3. **Change the limits:** Since we're changing from $x$ to $u$, we also need to change the numbers on the integral sign (our "limits").
* When $x = 0$ (the bottom limit), we plug it into our $u$ equation: $u = 4(0)^2 + 5(0) + 1 = 1$. So our new bottom limit is 1.
* When $x = 2$ (the top limit), we plug it into our $u$ equation: $u = 4(2)^2 + 5(2) + 1 = 4(4) + 10 + 1 = 16 + 10 + 1 = 27$. So our new top limit is 27.

4. **Rewrite the integral:** Now our integral looks much simpler:
$\int_{1}^{27} u^{-2/3} du$

5. **Integrate (use the power rule):** Remember how to integrate $u$ to a power? You add 1 to the power and then divide by the new power!
* $-2/3 + 1 = -2/3 + 3/3 = 1/3$.
* So, the integral of $u^{-2/3}$ is $\frac{u^{1/3}}{1/3}$.
* Dividing by $1/3$ is the same as multiplying by 3, so it's $3u^{1/3}$.

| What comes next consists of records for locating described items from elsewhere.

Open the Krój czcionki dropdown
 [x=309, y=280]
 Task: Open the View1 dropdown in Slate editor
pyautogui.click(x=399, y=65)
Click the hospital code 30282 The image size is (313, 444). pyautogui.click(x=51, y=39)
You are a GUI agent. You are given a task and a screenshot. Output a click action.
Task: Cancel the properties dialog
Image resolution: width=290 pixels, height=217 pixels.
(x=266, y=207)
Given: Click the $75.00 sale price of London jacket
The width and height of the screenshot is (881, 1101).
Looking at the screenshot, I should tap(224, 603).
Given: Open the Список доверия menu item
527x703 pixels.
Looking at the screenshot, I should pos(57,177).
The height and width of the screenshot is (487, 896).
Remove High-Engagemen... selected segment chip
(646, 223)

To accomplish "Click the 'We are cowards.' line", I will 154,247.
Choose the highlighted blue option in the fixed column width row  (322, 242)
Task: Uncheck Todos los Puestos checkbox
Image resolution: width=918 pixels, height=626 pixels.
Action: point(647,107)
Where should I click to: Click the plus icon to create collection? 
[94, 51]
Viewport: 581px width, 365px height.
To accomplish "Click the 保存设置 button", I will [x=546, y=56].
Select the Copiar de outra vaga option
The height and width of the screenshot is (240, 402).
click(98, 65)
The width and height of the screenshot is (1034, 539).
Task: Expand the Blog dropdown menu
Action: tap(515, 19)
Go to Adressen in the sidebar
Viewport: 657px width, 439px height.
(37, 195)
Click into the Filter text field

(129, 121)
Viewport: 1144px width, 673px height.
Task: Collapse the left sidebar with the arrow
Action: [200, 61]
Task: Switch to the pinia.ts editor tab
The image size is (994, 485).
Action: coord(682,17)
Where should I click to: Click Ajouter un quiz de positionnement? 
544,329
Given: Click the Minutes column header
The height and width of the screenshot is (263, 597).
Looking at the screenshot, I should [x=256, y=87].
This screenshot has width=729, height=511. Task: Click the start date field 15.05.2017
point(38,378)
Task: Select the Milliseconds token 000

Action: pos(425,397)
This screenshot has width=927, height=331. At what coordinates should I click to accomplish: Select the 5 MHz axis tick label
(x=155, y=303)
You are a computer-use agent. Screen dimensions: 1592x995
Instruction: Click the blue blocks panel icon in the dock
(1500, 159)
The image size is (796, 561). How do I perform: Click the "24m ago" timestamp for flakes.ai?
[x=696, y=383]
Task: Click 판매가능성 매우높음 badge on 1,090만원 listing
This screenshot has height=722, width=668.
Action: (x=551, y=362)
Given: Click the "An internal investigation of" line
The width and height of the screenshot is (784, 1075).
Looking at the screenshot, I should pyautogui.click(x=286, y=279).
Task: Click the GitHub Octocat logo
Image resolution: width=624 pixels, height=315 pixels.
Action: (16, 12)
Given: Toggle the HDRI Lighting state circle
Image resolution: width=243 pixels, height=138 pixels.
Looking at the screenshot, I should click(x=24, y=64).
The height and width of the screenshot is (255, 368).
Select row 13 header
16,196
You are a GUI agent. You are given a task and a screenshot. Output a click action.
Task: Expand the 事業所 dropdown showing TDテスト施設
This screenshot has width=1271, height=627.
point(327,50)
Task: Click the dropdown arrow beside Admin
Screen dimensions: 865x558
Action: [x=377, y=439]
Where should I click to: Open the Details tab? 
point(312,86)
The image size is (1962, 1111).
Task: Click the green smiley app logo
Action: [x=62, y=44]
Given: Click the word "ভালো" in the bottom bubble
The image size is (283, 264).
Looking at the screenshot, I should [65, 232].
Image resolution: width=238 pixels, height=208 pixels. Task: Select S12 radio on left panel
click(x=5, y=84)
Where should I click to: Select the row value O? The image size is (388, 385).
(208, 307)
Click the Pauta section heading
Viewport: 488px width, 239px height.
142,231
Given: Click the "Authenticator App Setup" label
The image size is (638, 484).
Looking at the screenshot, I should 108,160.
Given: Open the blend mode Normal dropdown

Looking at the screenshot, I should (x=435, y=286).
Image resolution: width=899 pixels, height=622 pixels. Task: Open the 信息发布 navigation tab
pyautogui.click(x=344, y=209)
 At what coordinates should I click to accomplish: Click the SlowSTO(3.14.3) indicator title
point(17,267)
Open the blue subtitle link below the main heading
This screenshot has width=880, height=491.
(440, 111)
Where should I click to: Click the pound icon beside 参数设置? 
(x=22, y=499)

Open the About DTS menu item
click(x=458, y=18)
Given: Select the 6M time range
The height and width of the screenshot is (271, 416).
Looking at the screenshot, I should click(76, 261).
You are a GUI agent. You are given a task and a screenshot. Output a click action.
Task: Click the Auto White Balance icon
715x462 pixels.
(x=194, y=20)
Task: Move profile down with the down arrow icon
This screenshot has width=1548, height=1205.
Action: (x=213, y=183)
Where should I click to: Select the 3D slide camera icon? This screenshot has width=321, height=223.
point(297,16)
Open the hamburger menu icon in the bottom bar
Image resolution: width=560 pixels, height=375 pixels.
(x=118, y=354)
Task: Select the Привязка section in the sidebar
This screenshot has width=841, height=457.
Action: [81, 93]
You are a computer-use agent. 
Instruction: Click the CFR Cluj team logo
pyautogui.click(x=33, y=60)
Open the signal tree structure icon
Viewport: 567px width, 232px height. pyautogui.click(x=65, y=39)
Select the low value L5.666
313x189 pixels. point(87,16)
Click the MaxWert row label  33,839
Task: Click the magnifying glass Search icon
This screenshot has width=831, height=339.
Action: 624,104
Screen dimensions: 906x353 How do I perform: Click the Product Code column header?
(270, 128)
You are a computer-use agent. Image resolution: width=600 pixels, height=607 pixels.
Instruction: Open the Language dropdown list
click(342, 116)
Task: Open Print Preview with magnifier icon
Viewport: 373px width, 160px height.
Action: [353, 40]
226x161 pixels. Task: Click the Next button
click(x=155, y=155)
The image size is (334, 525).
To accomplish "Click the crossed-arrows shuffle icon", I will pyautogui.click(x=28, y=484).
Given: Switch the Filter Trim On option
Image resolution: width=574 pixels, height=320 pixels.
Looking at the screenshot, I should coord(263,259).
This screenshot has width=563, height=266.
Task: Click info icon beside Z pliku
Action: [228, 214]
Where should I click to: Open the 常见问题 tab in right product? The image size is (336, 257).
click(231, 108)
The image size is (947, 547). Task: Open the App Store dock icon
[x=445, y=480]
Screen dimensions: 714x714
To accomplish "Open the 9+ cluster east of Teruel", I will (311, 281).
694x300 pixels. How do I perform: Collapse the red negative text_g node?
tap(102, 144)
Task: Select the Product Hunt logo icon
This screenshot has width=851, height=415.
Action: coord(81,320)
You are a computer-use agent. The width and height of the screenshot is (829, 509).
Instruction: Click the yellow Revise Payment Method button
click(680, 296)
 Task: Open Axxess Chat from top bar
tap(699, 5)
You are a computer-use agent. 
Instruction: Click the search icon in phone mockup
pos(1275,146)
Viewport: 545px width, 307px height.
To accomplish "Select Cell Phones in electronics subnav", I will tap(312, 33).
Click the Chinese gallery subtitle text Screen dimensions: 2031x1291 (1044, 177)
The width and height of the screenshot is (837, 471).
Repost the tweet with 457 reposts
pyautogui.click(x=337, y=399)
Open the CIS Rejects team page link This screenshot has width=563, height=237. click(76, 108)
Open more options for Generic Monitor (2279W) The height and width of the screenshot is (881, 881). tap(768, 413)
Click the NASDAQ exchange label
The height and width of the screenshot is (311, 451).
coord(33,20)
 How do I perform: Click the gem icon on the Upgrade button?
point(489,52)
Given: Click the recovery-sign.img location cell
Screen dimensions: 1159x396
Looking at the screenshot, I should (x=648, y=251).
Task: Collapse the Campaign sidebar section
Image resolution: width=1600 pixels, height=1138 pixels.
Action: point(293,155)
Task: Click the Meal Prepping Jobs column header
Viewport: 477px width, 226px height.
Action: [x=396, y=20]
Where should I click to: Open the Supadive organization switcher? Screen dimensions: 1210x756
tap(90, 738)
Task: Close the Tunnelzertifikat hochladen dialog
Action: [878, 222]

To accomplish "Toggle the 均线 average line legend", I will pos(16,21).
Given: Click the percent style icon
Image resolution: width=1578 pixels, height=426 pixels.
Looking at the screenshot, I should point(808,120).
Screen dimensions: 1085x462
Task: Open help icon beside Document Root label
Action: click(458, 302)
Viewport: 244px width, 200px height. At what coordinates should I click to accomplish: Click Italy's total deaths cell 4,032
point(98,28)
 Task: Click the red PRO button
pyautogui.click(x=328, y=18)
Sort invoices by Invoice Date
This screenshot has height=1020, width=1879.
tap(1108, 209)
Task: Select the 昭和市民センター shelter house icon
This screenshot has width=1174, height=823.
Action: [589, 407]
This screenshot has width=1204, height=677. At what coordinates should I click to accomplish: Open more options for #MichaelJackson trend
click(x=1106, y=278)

6. **Evaluate at the new limits:** Now we just plug in our new top limit (27) and bottom limit (1) and subtract!
* Plug in 27: $3(27)^{1/3} = 3 \times \sqrt[3]{27} = 3 \times 3 = 9$.
* Plug in 1: $3(1)^{1/3} = 3 \times \sqrt[3]{1} = 3 \times 1 = 3$.
* Subtract: $9 - 3 = 6$.

And that's our answer! Isn't substitution cool? It takes something complicated and makes it simple.

Alternative answer

Answer: 6 Explain
This is a question about definite integrals and using the substitution method . The solving step is:

First, I looked at the problem and noticed that the part $(8x+5)$ looked a lot like what I'd get if I took the derivative of $4x^2+5x+1$. This is a super handy trick for substitution!

1. **I picked my 'u'**: I decided to let $u$ be the inside part of the power, so $u = 4x^2 + 5x + 1$.
2. **I found 'du'**: Next, I found the derivative of $u$. The derivative of $4x^2 + 5x + 1$ is $8x + 5$. So, $du = (8x + 5)dx$. Wow, that was perfect because it matched the other part of the integral!
3. **I changed the limits**: Since I switched from $x$ to $u$, I had to update the limits of the integral too.
* When $x$ was $0$, I put $0$ into my $u$ equation: $u = 4(0)^2 + 5(0) + 1 = 1$. So my new bottom limit is $1$.
* When $x$ was $2$, I put $2$ into my $u$ equation: $u = 4(2)^2 + 5(2) + 1 = 16 + 10 + 1 = 27$. So my new top limit is $27$.
4. **I rewrote the integral**: With $u$ and $du$, the integral looked much simpler: $\int_{1}^{27} u^{-2/3} du$.
5. **I integrated**: Now, I just had to integrate $u^{-2/3}$. I remembered that to integrate $u^n$, you add $1$ to the exponent and then divide by the new exponent. So, $-2/3 + 1 = 1/3$. This means the integral is $u^{1/3} / (1/3)$, which is the same as $3u^{1/3}$.
6. **I plugged in the numbers**: Finally, I put my new limits (27 and 1) into my integrated expression $3u^{1/3}$.
* First, I put in $27$: $3(27)^{1/3}$. Since $3 \times 3 \times 3 = 27$, the cube root of $27$ is $3$. So, $3 \times 3 = 9$.
* Then, I put in $1$: $3(1)^{1/3}$. The cube root of $1$ is $1$. So, $3 \times 1 = 3$.
7. **I got the answer**: I subtracted the second number from the first: $9 - 3 = 6$. And that's the answer!